Patch to fix bug 39967
There are a few further optimizations that can be made, but this is many times better than scalarizing.
These take up to 11 cycles, however, the smallest possible case is 7 with two pre-interleaved values, or 4 if we are using a single vmull.
This automatically tries to select the proper routine.
twomul is used for multiplies that could not be simplified. It takes 7 instructions and 11 cycles. It looks like so:
vmovn.i64 topLo, top vmovn.i64 botLo, bot vrev64.32 bot, bot vmul.i32 bot, bot, top vpaddl.i32 bot, bot vshl.i64 top, bot, #32 vmlal.u32 top, botLo, topLo
ssemul is simpler, clearer, and more modular. It has the same timing as twomul, but it has one more instruction.

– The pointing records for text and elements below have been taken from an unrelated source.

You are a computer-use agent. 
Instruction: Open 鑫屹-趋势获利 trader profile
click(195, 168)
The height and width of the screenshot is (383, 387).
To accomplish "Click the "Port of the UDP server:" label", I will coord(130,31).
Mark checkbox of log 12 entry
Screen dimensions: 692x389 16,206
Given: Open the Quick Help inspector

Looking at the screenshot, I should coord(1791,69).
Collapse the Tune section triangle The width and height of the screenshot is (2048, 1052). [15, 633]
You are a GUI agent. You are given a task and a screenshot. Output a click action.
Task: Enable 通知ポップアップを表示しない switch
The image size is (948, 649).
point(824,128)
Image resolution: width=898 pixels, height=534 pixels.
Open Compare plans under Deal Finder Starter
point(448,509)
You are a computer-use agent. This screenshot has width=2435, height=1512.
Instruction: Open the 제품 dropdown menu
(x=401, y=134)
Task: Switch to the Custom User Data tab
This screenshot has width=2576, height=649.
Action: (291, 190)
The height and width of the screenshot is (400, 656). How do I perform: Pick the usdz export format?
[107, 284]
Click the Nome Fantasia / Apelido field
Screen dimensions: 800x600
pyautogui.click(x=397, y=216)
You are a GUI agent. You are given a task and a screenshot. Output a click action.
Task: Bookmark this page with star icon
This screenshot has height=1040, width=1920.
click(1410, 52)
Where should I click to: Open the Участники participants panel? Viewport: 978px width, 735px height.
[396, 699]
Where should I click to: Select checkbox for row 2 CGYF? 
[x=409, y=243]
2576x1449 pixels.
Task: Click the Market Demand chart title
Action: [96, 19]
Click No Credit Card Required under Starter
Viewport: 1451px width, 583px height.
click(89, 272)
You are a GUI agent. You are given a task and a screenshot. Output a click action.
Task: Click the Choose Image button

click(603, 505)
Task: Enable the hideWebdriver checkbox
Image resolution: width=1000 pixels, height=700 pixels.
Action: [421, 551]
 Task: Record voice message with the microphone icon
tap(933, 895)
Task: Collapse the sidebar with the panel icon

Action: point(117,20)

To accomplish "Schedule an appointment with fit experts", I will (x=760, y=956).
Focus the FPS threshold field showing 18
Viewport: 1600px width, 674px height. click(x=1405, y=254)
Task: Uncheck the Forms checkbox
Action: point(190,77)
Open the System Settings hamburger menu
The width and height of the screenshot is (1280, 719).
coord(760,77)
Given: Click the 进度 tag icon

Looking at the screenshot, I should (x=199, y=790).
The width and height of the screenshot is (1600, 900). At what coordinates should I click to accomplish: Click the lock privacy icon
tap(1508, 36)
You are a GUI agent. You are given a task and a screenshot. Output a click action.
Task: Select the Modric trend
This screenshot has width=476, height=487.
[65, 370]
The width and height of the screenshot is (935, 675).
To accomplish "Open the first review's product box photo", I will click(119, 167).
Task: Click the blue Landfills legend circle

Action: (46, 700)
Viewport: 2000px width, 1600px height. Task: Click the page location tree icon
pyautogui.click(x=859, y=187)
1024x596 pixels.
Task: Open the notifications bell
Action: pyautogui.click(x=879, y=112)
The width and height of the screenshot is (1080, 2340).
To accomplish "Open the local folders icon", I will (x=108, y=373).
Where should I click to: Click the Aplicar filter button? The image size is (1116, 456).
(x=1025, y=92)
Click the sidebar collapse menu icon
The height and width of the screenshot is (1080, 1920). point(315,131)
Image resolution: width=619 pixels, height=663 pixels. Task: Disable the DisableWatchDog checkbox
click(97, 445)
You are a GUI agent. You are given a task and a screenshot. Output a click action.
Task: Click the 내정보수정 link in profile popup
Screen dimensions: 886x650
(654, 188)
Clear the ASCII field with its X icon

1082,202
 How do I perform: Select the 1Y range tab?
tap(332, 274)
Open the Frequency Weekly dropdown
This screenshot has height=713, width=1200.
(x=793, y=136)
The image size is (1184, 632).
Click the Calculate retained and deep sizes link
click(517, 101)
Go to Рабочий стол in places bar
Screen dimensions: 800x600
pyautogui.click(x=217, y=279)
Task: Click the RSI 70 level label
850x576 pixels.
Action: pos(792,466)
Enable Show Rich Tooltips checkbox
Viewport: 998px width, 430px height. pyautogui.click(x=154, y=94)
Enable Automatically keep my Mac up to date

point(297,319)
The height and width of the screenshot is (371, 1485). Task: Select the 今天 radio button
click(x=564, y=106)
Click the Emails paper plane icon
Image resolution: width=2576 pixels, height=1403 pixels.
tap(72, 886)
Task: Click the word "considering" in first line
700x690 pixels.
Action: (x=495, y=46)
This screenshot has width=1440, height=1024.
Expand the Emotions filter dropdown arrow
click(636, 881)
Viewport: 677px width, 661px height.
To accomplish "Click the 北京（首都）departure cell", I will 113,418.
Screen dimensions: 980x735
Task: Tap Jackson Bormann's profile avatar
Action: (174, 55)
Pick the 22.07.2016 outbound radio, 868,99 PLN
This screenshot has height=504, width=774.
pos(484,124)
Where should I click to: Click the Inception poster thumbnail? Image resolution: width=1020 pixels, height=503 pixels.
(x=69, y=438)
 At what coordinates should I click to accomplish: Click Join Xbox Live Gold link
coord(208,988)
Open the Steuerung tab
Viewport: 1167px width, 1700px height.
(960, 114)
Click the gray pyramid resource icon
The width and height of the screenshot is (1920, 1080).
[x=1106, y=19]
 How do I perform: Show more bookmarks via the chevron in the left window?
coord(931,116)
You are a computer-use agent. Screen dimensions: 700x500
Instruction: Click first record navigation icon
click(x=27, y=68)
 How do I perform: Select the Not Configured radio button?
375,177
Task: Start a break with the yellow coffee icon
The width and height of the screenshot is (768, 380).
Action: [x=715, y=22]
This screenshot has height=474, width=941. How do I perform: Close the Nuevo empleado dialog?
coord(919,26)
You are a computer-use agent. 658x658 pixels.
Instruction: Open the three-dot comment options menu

However, if something is simplified, such as preinterleaving a load/constant or removing multiplies on bits that are known to be zero, ssemul ends up being faster and shorter.
vmovn.i64 topLo, top vshrn.i64 topHi, top, #32 vmovn.i64 botHi, bot vshrn.i64 botLo, bot, #32 vmull.u32 ret, topLo, botHi vmlal.u32 ret, topHi, botLo vshl.i64 ret, ret, #32 vmlal.u32 ret, topLo, botLo
Some missing optimizations:
- Masking a uint64x2_t/v2i64 by 0xFFFFFFFF shouldn't actually generate a vand, it should remove one multiply and one vshrn.
- Constant interleaving is put into two vldr instructions. This might not be the most efficient, as I want a vld1.64 I don't know how adr comes into play, but I think it could be run in parallel with shifting on the other multiple.
- Load interleaving should be implemented. If a multiple is used only once and it is loaded from a pointer, by replacing vld1.64 with vld2.32 and using the two uint32x2_t/v2i32 values generated, we can also avoid vshrn/vmovn.
- Cost model is pretty weird with v2i64 in NEON. We should probably fix the "add 4 to the cost" hack, as NEON v2i64 vectors are not as expensive as they are made out to be with that huge penalty.